Let $$k$$ be a positive scalar ($$k > 0$$) such that:
$$\nabla f = k (i + j)$$
Substituting the expression for $$\nabla f$$:
$$(2x - 2) i + (2y - 4) j = k i + k j$$

**step5** Equating components and solving for x and y

For the two vectors to be equal, their corresponding components must be equal:
From the $$i$$ components:
$$2x - 2 = k$$ (Equation 1)
From the $$j$$ components:
$$2y - 4 = k$$ (Equation 2)
Since both $$ (2x - 2) $$ and $$ (2y - 4) $$ are equal to the same scalar $$k$$, we can set them equal to each other:
$$2x - 2 = 2y - 4$$
Now, we solve this equation to find the relationship between $$x$$ and $$y$$:
$$2x - 2y = -4 + 2$$
$$2x - 2y = -2$$
Divide every term in the equation by 2:
$$x - y = -1$$
Rearranging the terms to express $$y$$ in terms of $$x$$:
$$y = x + 1$$

**step6** Applying the positive scalar condition

For the direction to be precisely $$i + j$$ (and not $$-(i+j)$$), the scalar $$k$$ must be positive ($$k > 0$$).
Using Equation 1, $$k = 2x - 2$$. So, we must have:
$$2x - 2 > 0$$
$$2x > 2$$
$$x > 1$$
We also have from Equation 2, $$k = 2y - 4$$. So, we must have:
$$2y - 4 > 0$$
$$2y > 4$$
$$y > 2$$
Now, we check if the condition $$x > 1$$ along with $$y = x + 1$$ automatically satisfies $$y > 2$$:
If $$x > 1$$, then adding 1 to both sides gives $$x + 1 > 1 + 1$$, which simplifies to $$y > 2$$.
This confirms that the condition $$y > 2$$ is satisfied as long as $$x > 1$$ and $$y = x + 1$$.
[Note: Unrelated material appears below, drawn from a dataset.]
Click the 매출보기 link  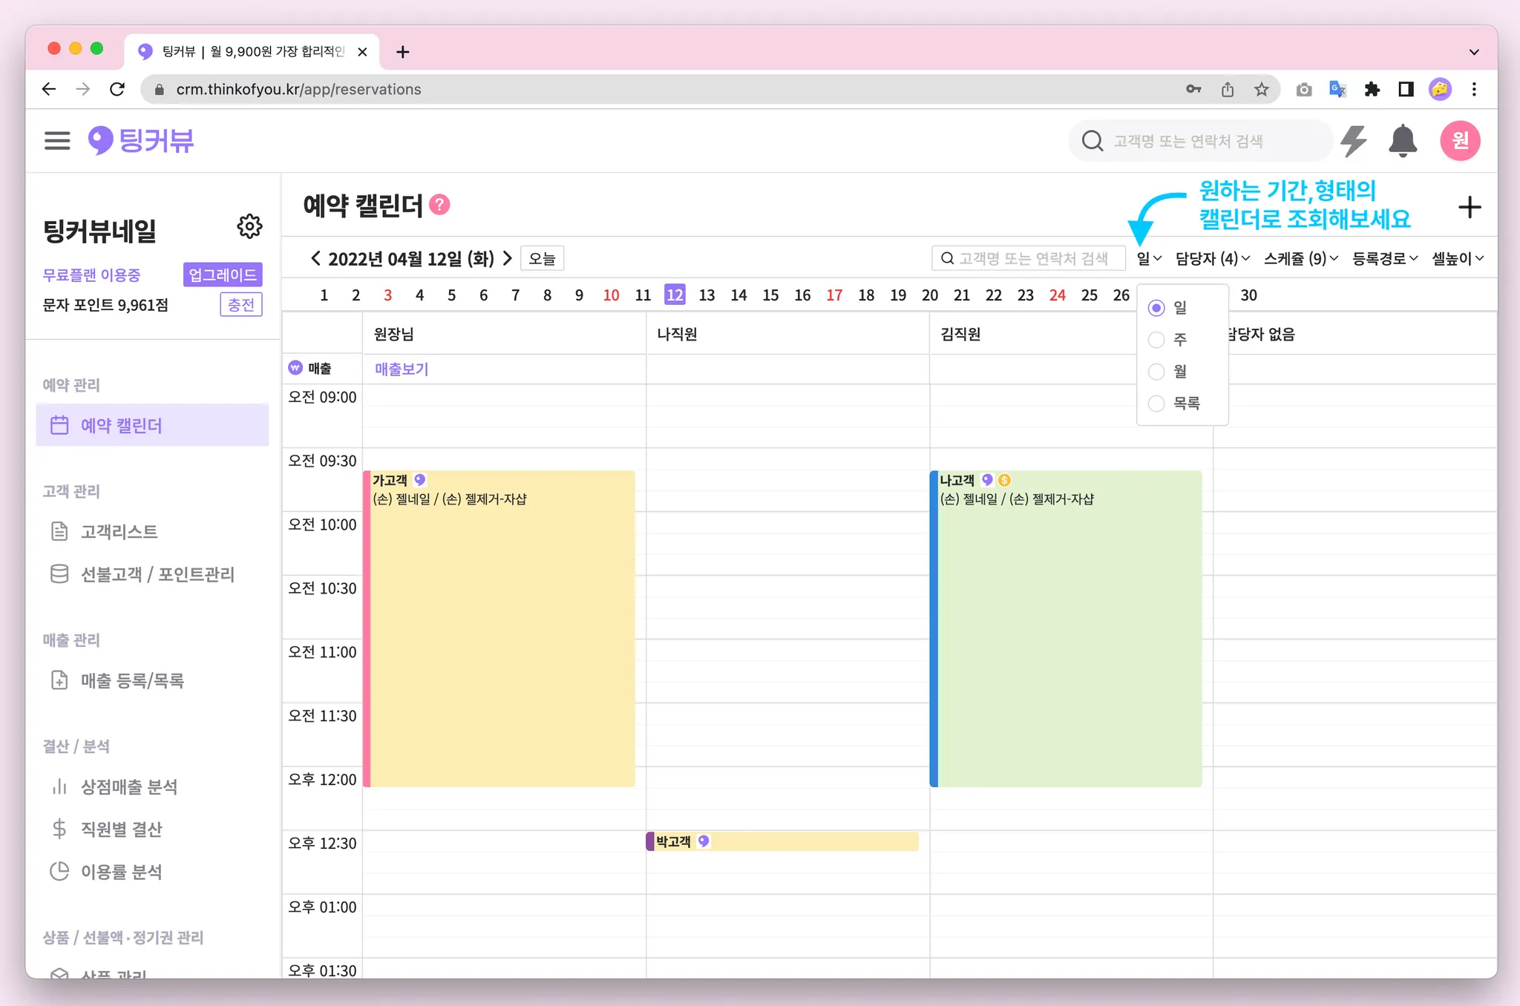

**step7** Stating the final answer

The points $$(x, y)$$ at which the direction of the fastest change of the function $$f(x,y)=x^{2}+y^{2}-2x-4y$$ is $$i + j$$ are all points that satisfy the equation $$y = x + 1$$ and the condition $$x > 1$$. These points form a ray (a half-line) in the Cartesian plane that starts at (but does not include) the point $$(1, 2)$$ and extends indefinitely in the direction where both $$x$$ and $$y$$ increase.